Ben romanı okurken şunu düşündüm: “Bu hikâyede polis, olaylara fazla girmemiş. Ama Göktuğ bir gün bir polisiye yazmak isterse iyi bir iş çıkacağı kesin.” Aklında var mı böyle bir şey, polisiyeye yaklaşımın okur ve yazar olarak nasıl?
Polisiyeyi seviyorum. Bu türde okur ve yazar olarak usul usul ilerliyorum diyebilirim.
Final sahnesi başta olmak üzere romanın tamamına sinematografik bir bakış hâkim. Bu gözettiğin bir şey miydi?

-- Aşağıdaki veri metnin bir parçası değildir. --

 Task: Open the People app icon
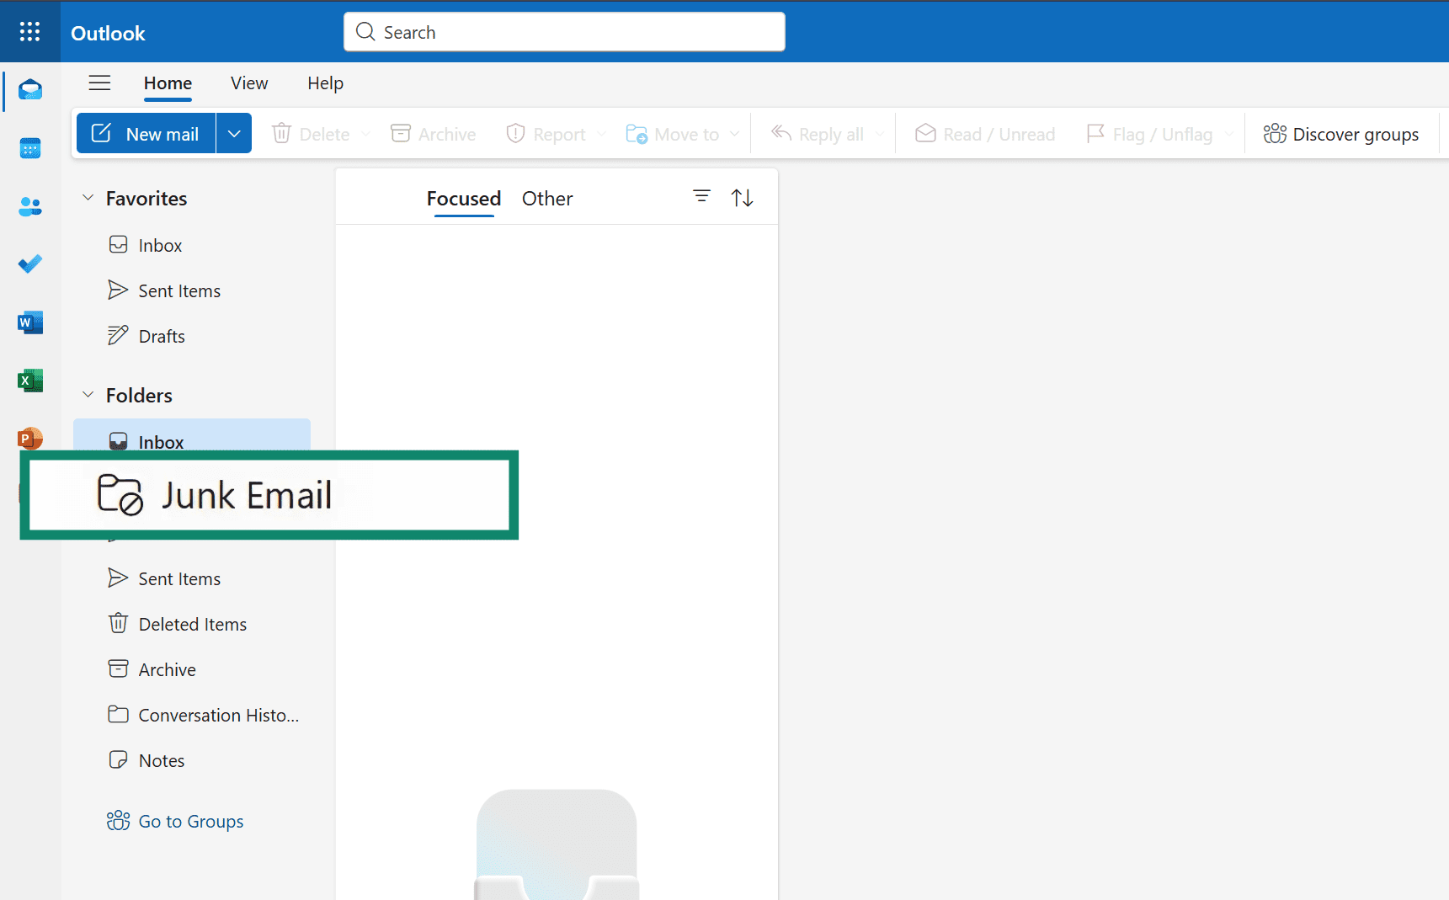coord(30,206)
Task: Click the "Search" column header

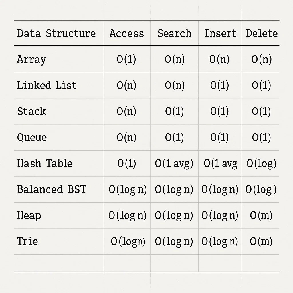Action: 174,33
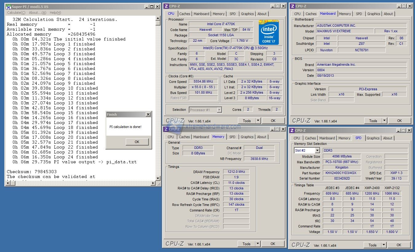The image size is (415, 252).
Task: Close the Finish dialog using its X button
Action: 148,114

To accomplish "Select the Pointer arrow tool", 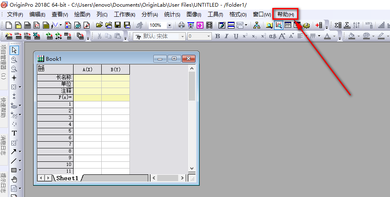I will coord(14,50).
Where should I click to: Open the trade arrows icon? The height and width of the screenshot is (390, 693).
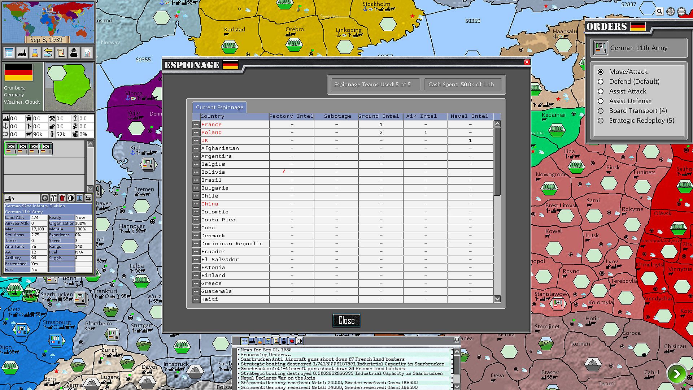(x=48, y=53)
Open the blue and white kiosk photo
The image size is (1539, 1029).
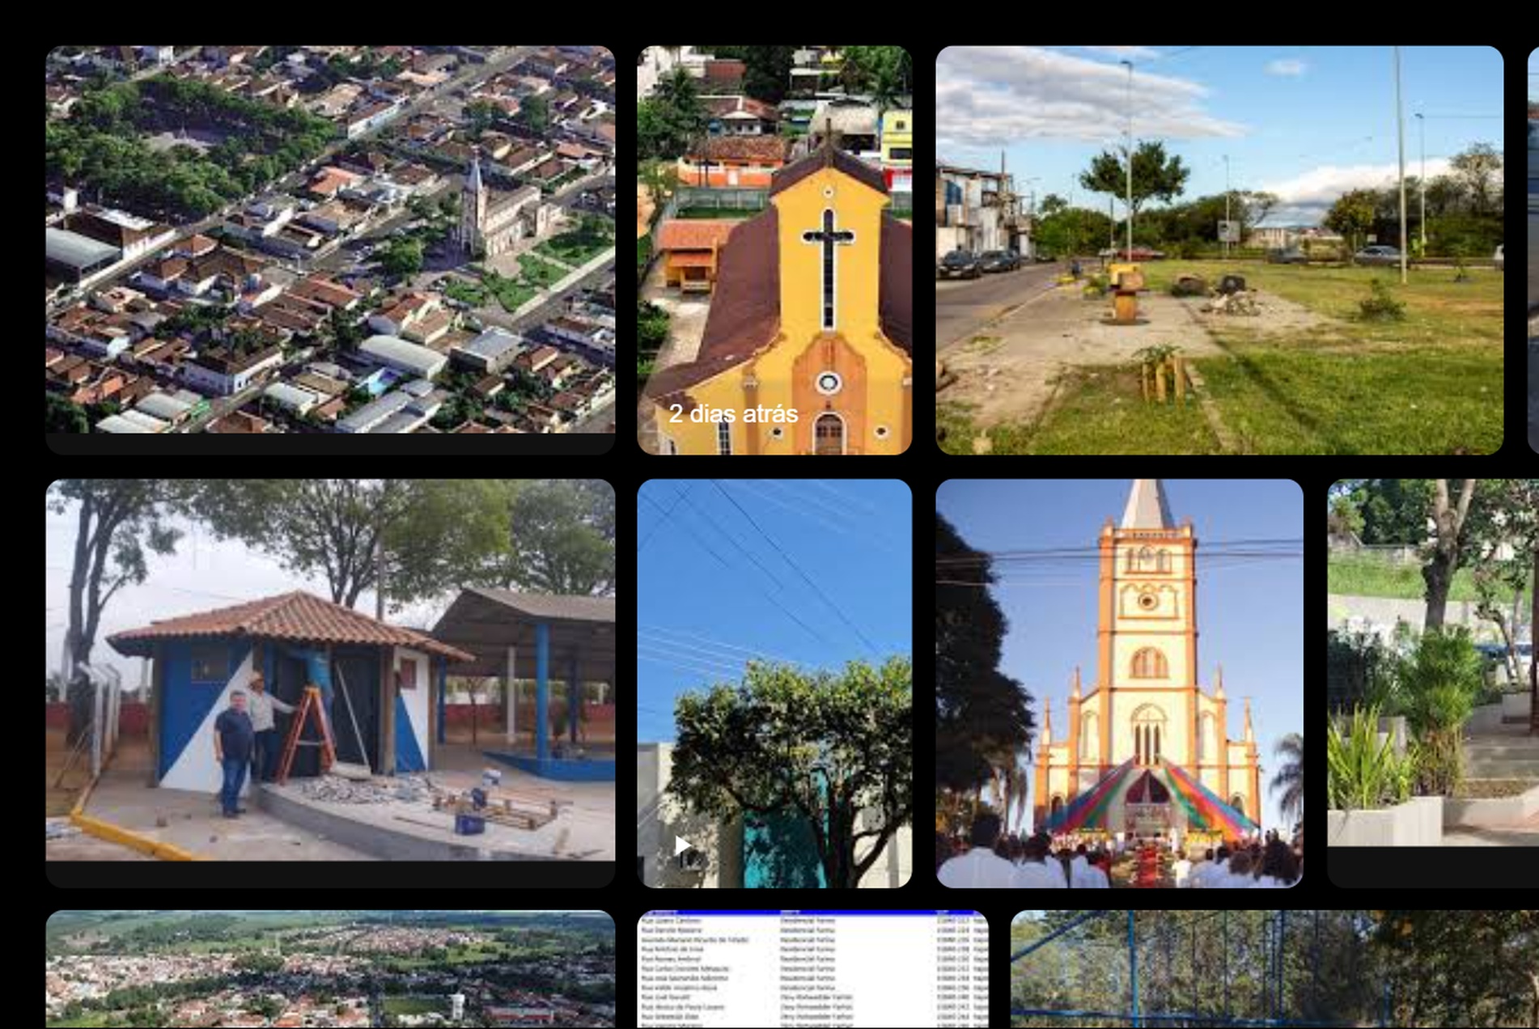(330, 670)
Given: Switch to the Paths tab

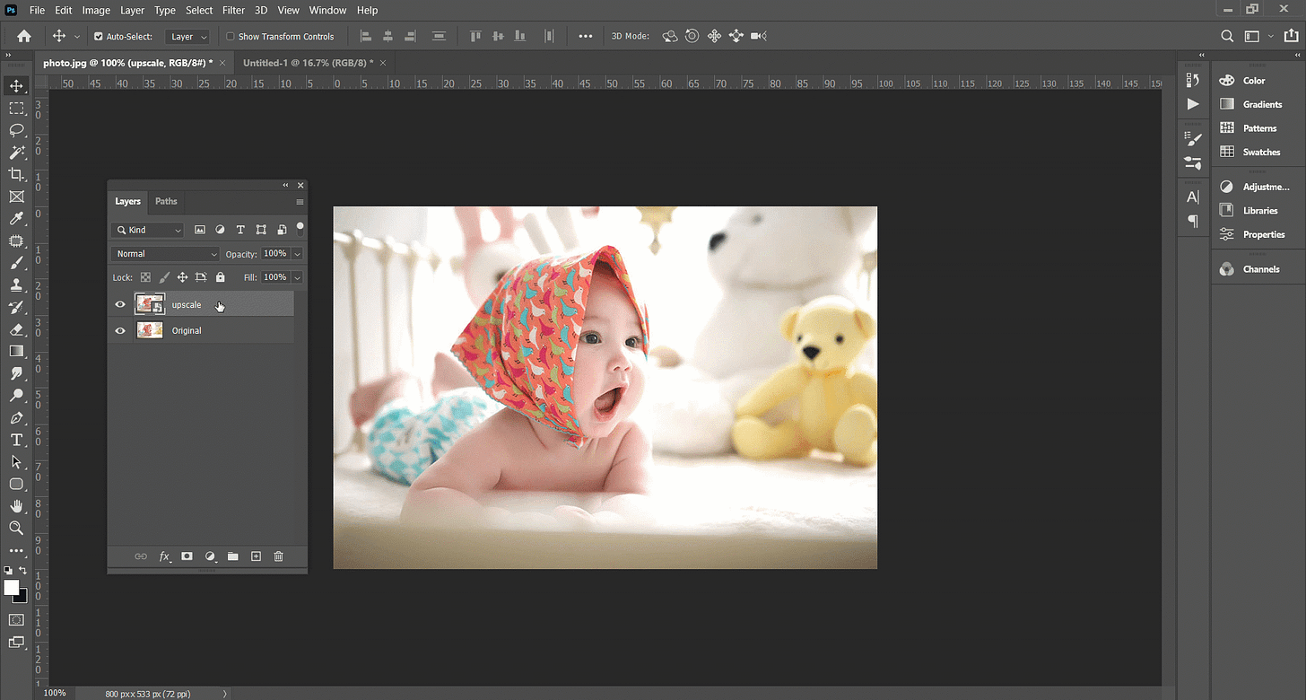Looking at the screenshot, I should 166,201.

Evet, görsel sanatlarla uğraştığım için kurgu aşamasında ve yazarken bu istemsiz bir şekilde ilerliyor aslında. Okuyucu yorumlarında bununla sık sık karşılaşıyorum; bu kitap film olmalı gibi. Özellikle bu kitap için senarist arkadaşlarımdan da sinematografik bakış açısına, senaryo yapısına çok uygun olduğu yönünde yorumlar aldım. Önümüzdeki günlerde bir arkadaşımla kitabı senaryolaştırma gibi bir planımız da var, bakalım.
“Film gibi kitap” deyince edebiyatçılar; “Kitap gibi film” deyince sinemacılar bozulabiliyor bazen. Sence bu iki alanın teknik itibariyle flört etmesinde, birbirlerine benzetilmesinde bir sorun var mı?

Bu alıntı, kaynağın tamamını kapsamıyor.